BEGIN Recorded information

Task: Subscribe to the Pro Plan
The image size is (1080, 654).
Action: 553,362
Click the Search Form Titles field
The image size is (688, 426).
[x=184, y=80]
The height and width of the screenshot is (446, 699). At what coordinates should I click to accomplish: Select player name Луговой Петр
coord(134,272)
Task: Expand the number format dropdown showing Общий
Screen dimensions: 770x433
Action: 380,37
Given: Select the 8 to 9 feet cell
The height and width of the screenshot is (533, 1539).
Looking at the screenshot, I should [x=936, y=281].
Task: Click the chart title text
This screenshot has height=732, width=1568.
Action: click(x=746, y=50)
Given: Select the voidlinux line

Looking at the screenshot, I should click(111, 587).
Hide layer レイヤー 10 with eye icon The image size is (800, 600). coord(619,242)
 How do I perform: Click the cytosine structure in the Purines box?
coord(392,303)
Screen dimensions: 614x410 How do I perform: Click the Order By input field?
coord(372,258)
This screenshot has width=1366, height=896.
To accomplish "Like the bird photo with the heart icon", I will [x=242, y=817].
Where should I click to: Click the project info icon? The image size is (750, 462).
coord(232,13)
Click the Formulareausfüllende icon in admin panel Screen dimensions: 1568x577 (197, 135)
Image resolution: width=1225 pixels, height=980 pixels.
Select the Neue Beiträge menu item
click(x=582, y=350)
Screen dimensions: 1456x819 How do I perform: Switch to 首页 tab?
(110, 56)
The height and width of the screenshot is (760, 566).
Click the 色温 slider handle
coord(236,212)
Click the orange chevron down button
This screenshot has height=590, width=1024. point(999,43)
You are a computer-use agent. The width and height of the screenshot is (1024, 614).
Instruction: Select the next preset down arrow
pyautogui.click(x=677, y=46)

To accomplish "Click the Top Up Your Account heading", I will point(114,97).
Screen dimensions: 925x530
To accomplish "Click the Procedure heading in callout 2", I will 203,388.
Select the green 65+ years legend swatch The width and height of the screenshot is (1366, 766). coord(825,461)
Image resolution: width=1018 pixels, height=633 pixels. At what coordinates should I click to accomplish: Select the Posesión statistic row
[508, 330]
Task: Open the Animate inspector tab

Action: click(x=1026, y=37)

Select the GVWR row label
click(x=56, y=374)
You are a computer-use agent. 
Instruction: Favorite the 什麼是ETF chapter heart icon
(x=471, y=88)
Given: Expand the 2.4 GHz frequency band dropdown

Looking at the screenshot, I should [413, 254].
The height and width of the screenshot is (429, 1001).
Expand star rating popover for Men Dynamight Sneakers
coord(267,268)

END Recorded information

__The task__. Of the entries listed above, reproduce only the lines starting at the line containing "The image size is (688, 426)." and ending at the line containing "You are a computer-use agent. The". Include both, exactly as they stand.

__Your solution__.
The image size is (688, 426).
[x=184, y=80]
The height and width of the screenshot is (446, 699). At what coordinates should I click to accomplish: Select player name Луговой Петр
coord(134,272)
Task: Expand the number format dropdown showing Общий
Screen dimensions: 770x433
Action: 380,37
Given: Select the 8 to 9 feet cell
The height and width of the screenshot is (533, 1539).
Looking at the screenshot, I should [x=936, y=281].
Task: Click the chart title text
This screenshot has height=732, width=1568.
Action: click(x=746, y=50)
Given: Select the voidlinux line

Looking at the screenshot, I should click(111, 587).
Hide layer レイヤー 10 with eye icon The image size is (800, 600). coord(619,242)
 How do I perform: Click the cytosine structure in the Purines box?
coord(392,303)
Screen dimensions: 614x410 How do I perform: Click the Order By input field?
coord(372,258)
This screenshot has width=1366, height=896.
To accomplish "Like the bird photo with the heart icon", I will [x=242, y=817].
Where should I click to: Click the project info icon? The image size is (750, 462).
coord(232,13)
Click the Formulareausfüllende icon in admin panel Screen dimensions: 1568x577 (197, 135)
Image resolution: width=1225 pixels, height=980 pixels.
Select the Neue Beiträge menu item
click(x=582, y=350)
Screen dimensions: 1456x819 How do I perform: Switch to 首页 tab?
(110, 56)
The height and width of the screenshot is (760, 566).
Click the 色温 slider handle
coord(236,212)
Click the orange chevron down button
This screenshot has height=590, width=1024. point(999,43)
You are a computer-use agent. The width and height of the screenshot is (1024, 614).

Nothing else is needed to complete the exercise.